--- ЗАДАНИЯ ---
• a. Замените «Universal» на «Paramount» в отрывке текста о Мейере и Талберге от слов «Мейеру нужен был» до слов «от него уйти.» и приведите этот отрывок целиком.
• b. Продолжите текст о Мейере и Талберге, начав сразу после его последнего предложения.

--- ИСХОДНЫЙ ТЕКСТ ---
Мейеру нужен был помощник. Ему катастрофически не доставало человека, на которого он мог положиться как на самого себя. Один из его адвокатов Эдвин Лоеб сказал Л. Б. в начале двадцатых годов, что такой человек существует. Он указал на 23-летнего Ирвинга Талберга, который тоже был его клиентом и работал в качестве вице-президента на киностудии Universal. Талберг не ладил с боссом и собирался от него уйти.
Несмотря на молодость, Ирвинг Талберг имел репутацию «крепкого орешка». Рассказывали, что его крутой характер проявился когда глава Universal Карл Леммле отправился в поездку по Европе. 19-летний Ирвинг в первый же день своего руководства устроил ревизию. Особенно крупный конфликт у него вышел со знаменитым тогда режиссером Эрихом фон Штрогеймом. Выяснив, что он уже третий день переснимает сцену с огромной толпой массовки из-за того, что собака не тявкнула так, как ему хотелось бы, Талберг просто запретил ему дальнейшую работу и сам смонтировал из имеющегося материала картину продолжительностью 120 минут.

--- ИСХОДНЫЕ ДАННЫЕ ---
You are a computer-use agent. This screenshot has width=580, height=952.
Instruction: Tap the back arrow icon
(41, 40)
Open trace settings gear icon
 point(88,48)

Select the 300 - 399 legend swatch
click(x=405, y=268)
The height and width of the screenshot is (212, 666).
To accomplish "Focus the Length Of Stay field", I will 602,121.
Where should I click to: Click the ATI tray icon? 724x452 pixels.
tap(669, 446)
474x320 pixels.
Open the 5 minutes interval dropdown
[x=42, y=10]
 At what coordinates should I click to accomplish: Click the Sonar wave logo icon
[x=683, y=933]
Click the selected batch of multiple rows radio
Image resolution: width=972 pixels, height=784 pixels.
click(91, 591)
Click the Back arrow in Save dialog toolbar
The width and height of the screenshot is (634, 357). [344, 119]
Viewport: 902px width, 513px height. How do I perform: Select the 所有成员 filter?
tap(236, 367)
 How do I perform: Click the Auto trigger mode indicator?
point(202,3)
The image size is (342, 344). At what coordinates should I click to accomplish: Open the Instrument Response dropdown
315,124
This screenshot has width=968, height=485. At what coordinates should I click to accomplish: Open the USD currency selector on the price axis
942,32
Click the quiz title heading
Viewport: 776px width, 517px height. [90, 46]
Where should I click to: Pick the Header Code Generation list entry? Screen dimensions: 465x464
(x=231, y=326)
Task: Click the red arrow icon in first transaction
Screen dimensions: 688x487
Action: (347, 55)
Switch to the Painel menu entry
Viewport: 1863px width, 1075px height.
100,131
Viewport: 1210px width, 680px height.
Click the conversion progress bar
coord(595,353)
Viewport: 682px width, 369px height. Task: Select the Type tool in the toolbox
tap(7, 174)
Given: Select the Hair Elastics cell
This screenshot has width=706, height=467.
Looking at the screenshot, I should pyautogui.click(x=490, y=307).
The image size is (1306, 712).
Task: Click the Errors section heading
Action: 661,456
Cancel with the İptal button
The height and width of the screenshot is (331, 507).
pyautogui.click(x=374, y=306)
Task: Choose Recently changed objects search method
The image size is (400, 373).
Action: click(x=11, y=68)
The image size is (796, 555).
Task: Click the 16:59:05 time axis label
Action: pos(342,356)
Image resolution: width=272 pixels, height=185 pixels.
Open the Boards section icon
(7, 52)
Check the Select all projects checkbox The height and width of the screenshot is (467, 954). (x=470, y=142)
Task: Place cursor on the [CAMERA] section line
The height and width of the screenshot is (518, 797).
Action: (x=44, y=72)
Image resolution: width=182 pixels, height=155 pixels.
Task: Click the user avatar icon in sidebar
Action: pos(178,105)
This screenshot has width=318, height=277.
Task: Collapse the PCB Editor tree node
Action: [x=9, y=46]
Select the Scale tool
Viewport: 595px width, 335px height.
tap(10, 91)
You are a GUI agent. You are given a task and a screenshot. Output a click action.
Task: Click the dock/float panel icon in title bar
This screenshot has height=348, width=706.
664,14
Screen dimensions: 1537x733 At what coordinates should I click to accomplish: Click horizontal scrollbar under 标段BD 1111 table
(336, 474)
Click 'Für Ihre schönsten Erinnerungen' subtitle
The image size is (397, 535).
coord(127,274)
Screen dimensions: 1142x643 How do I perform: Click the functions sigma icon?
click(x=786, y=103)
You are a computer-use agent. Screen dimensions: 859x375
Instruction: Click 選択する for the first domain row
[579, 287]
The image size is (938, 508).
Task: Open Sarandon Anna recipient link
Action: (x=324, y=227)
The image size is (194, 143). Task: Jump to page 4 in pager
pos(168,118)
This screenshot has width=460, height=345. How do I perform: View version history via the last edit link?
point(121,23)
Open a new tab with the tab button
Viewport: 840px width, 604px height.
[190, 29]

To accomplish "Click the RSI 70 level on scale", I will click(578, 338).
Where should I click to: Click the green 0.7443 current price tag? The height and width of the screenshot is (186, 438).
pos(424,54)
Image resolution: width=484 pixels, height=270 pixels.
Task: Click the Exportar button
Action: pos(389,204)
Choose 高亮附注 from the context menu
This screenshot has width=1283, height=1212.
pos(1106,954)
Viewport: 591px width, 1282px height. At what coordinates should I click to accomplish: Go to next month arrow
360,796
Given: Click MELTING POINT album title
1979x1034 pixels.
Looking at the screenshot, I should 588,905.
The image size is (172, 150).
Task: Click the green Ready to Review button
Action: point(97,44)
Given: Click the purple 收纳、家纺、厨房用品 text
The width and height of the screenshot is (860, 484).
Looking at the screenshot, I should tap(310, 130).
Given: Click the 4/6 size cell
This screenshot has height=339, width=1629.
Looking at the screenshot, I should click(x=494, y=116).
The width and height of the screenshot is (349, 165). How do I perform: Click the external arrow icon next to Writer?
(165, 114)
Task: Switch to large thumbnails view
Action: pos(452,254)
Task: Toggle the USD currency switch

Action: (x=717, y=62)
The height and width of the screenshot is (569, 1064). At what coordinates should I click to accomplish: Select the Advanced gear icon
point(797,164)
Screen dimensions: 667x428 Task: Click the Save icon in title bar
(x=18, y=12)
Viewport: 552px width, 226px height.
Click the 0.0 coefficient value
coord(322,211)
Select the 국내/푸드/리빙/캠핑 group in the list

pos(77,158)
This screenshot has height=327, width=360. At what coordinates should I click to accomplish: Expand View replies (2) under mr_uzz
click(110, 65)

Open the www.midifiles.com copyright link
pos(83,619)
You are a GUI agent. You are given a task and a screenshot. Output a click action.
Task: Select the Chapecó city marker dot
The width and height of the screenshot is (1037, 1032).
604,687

--- ОТВЕТЫ ---
• a.
Мейеру нужен был помощник. Ему катастрофически не доставало человека, на которого он мог положиться как на самого себя. Один из его адвокатов Эдвин Лоеб сказал Л. Б. в начале двадцатых годов, что такой человек существует. Он указал на 23-летнего Ирвинга Талберга, который тоже был его клиентом и работал в качестве вице-президента на киностудии Paramount. Талберг не ладил с боссом и собирался от него уйти.

• b.
Со второй картиной Штрогейма Талберг обошелся еще круче, попросту отстранив его от работы. Леммле был в восторге от Талберга и решил его женить на своей дочери. Вот именно в этом они и разошлись. Женитьба на малопривлекательной мисс совершенно не входила в планы молодого человека, и конфликт принял затяжной характер. Талберг искал достойное место, а Мейер искал достойного человека. Так они встретились.
«Еврейский принц», как именовали Талберга, произвел на Мейера неизгладимое впечатление. Невысокий, (Мейер терпеть не мог тех, на кого он должен был смотреть снизу вверх), элегантный, сдержанный, Талберг отличался безукоризненными манерами. Он тщательно выбирал друзей, любил их развлекать, позволял себе некоторые вольности. У него был огромный белый Кадиллак с откидывающимся верхом, которым управлял чернокожий шофер. Во время прогулок шофер превышал скорость, называя это «полетом в молочной бутылке».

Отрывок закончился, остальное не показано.